The Charlotte ObserverOctober 15, 2009 

Bless their hearts.

That's about all I can say to whoever came up with the idea in the new book "Miracle on the Hudson" -- the idea being that the passengers handled the crash with grace because most of them are Southerners.

About two-thirds of the 155 passengers on that US Airways flight are from the South -- many from the Charlotte area. As they evacuated the plane in the icy Hudson River, they helped each other make it to safety, and the men made sure women and children were rescued first. "Perhaps it was because it was a plane full of Southerners," say the book's authors.

I guess Northerners would have clawed for the exits like lions after a wildebeest.

This notion of Southern gentility generally comes from someone who is not actually from the South. So maybe it's time to tell a few secrets. (Fellow Southerners, I'm sorry, but it's time. We can't let them be ignorant forever.)
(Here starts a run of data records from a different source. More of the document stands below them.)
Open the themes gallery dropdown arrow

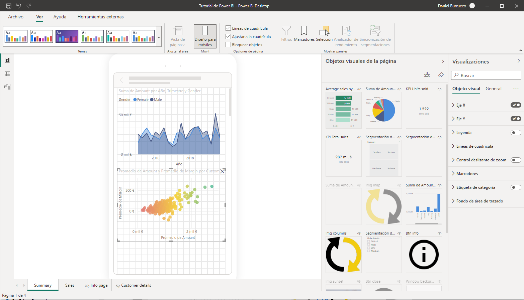(x=159, y=37)
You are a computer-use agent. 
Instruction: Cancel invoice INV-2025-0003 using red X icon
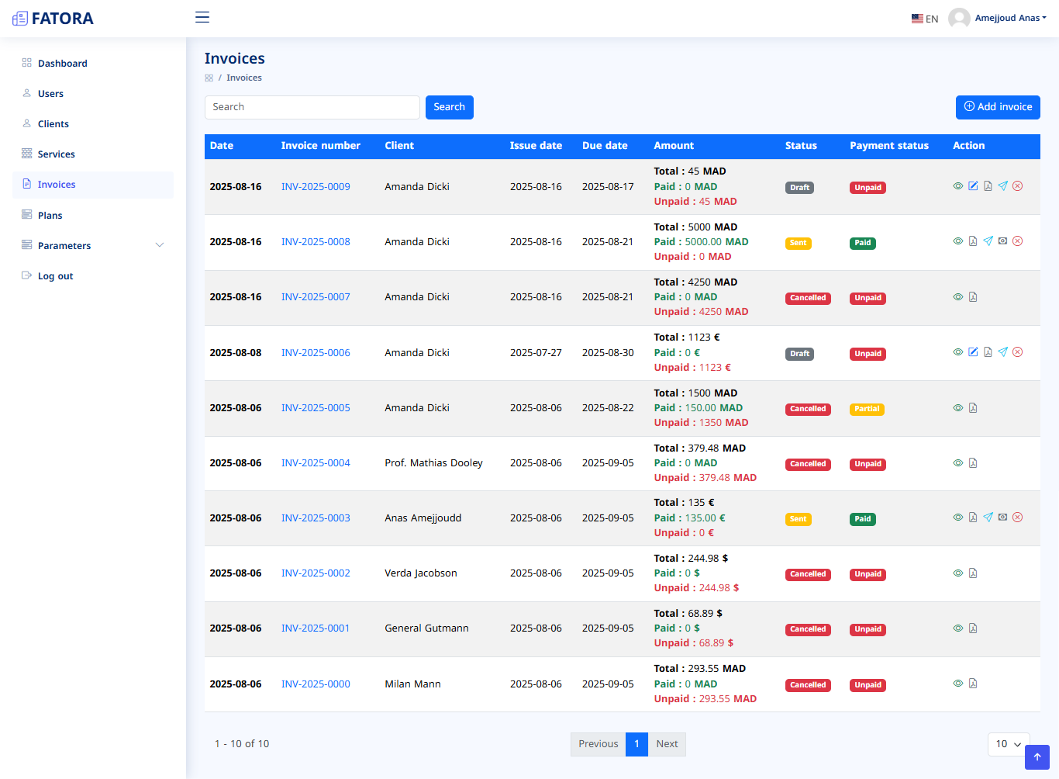pos(1018,518)
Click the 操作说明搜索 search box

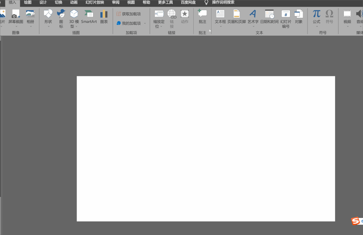click(223, 2)
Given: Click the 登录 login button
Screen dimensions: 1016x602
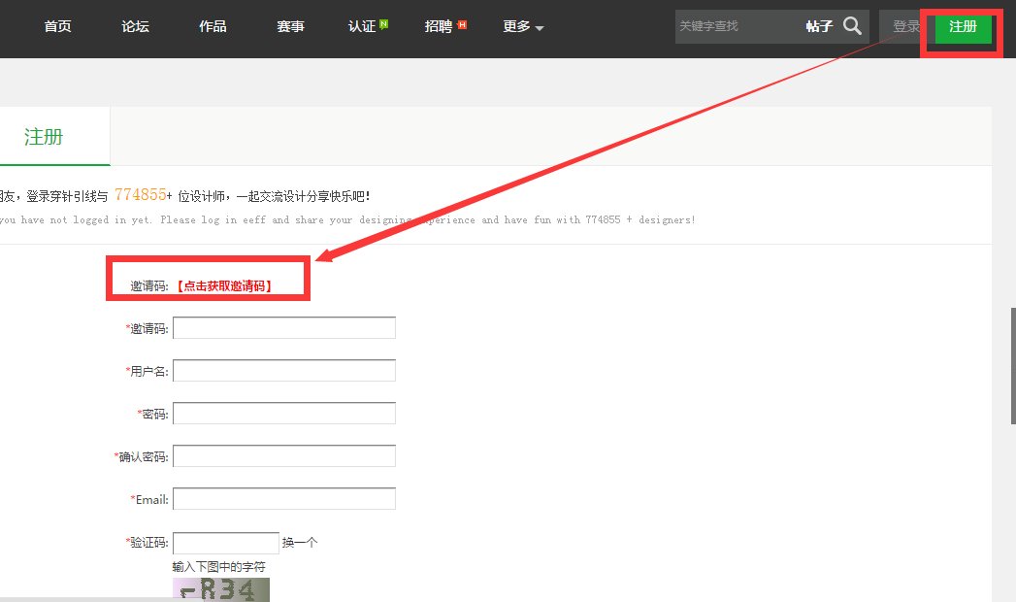Looking at the screenshot, I should point(904,27).
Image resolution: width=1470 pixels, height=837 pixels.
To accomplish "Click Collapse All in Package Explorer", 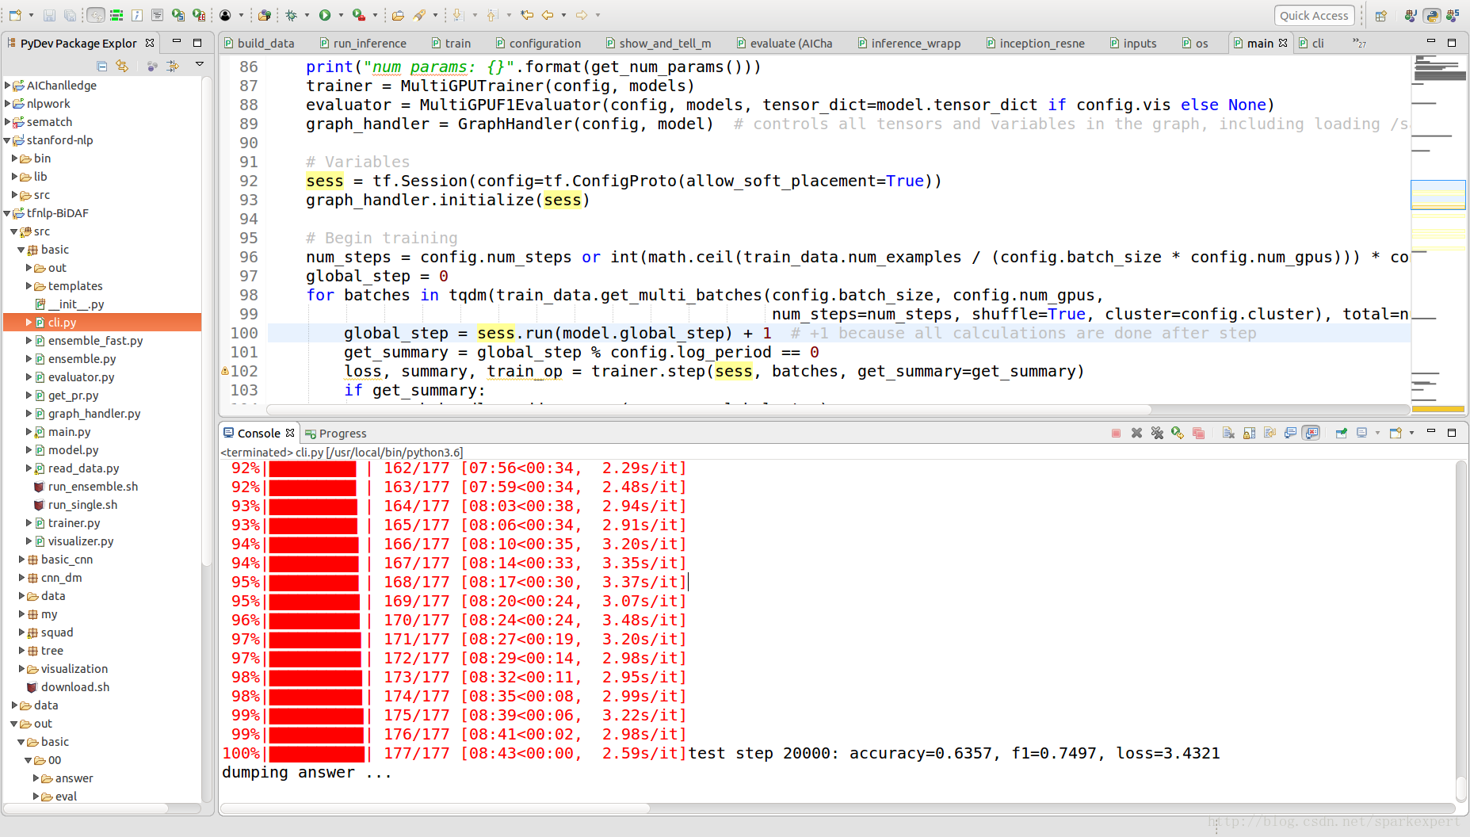I will coord(101,66).
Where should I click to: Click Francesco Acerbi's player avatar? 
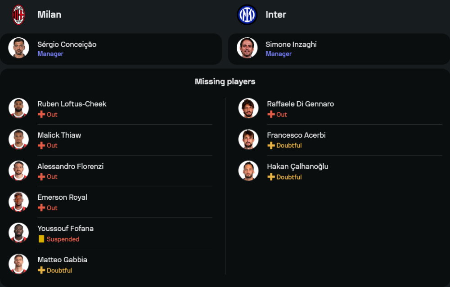pyautogui.click(x=248, y=139)
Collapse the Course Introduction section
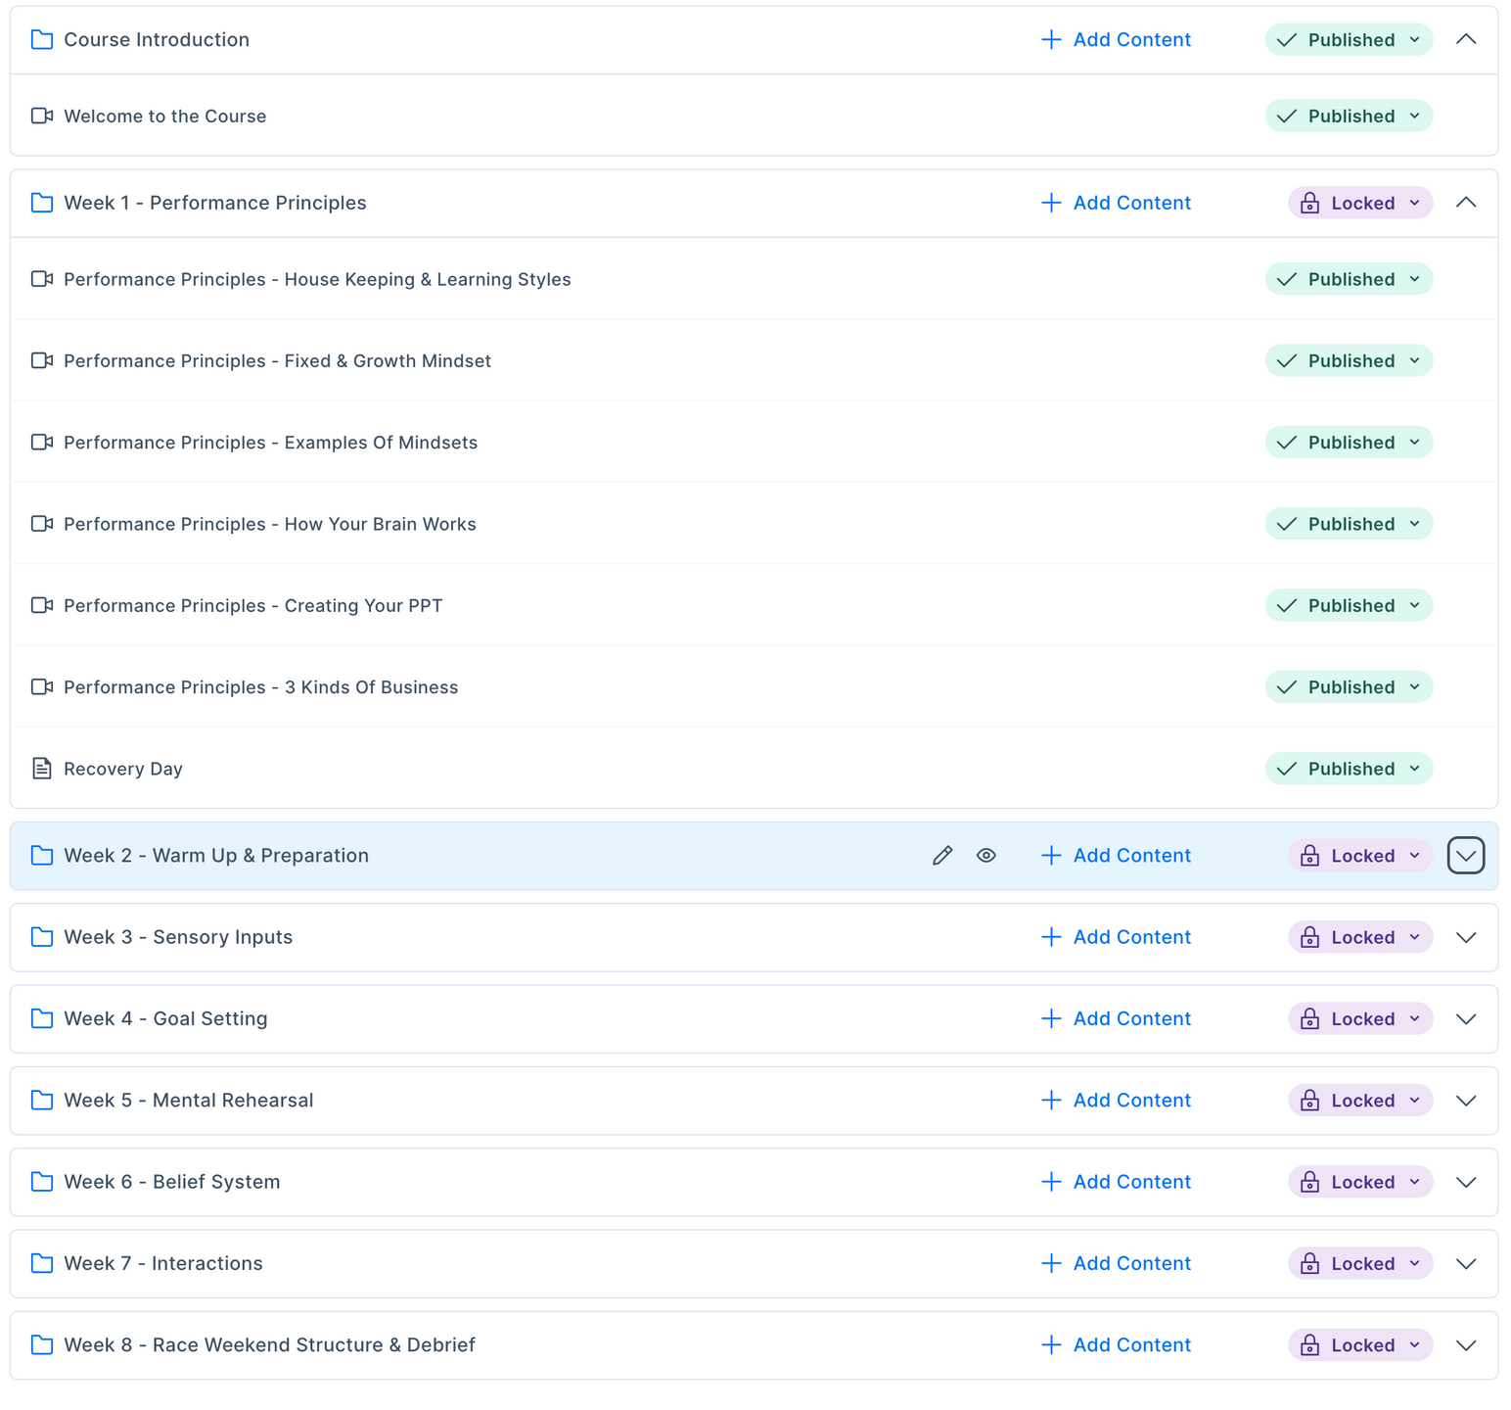The width and height of the screenshot is (1511, 1410). (x=1465, y=40)
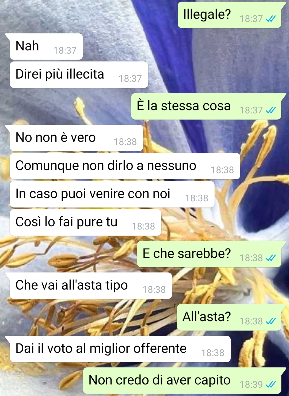Tap the blue ticks beside 'E che sarebbe?'
Viewport: 289px width, 396px height.
[x=271, y=258]
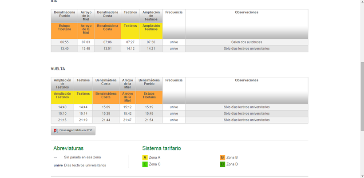Click the scrollbar down arrow
Screen dimensions: 364x178
coord(361,175)
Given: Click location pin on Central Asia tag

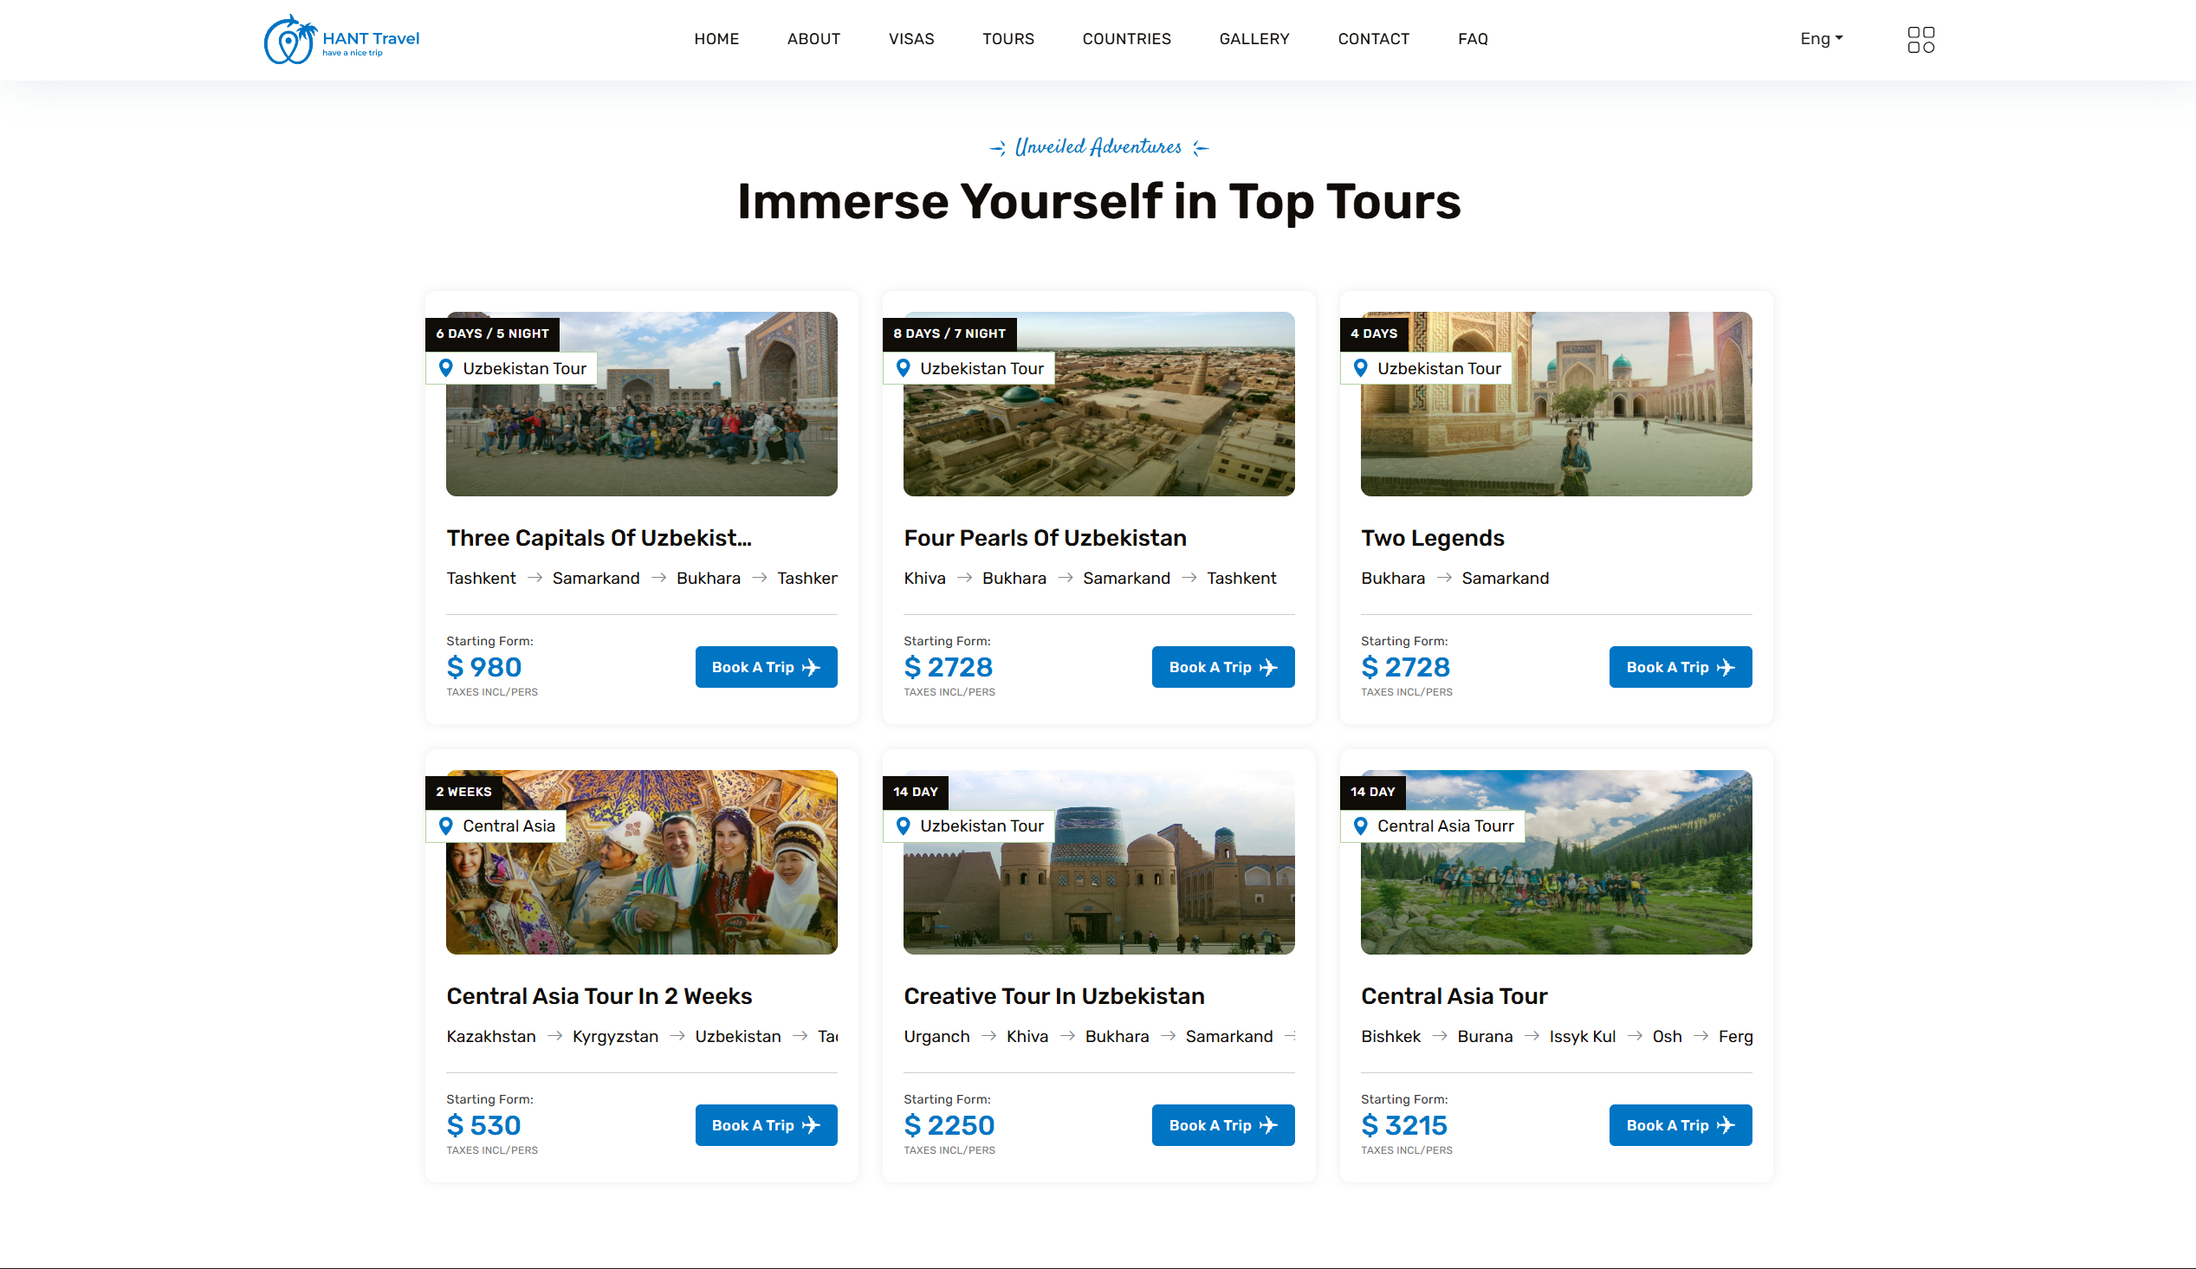Looking at the screenshot, I should pyautogui.click(x=445, y=825).
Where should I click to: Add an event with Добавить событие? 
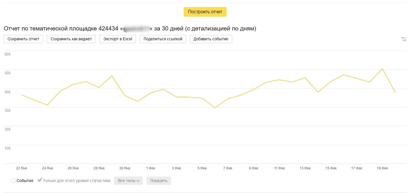pos(211,39)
Let's start with the beginning of this column. Some of you might be under the impression that "Bless your heart" is a compliment. "Bless your heart" is a complex phrase, with many shades of meaning, but here's the one thing it never, ever means: "Bless your heart."

Here are a few things "Bless your heart" can mean:

You don't have the sense God gave a two-by-four.

I don't think Architectural Digest will be taking pictures of your house anytime soon.

If your boyfriend was any uglier, people would start asking if he's a pointer or a setter.

As a rule, the more sweetly a Southerner smiles when she says "Bless your heart," the quicker you should check your back for knife wounds.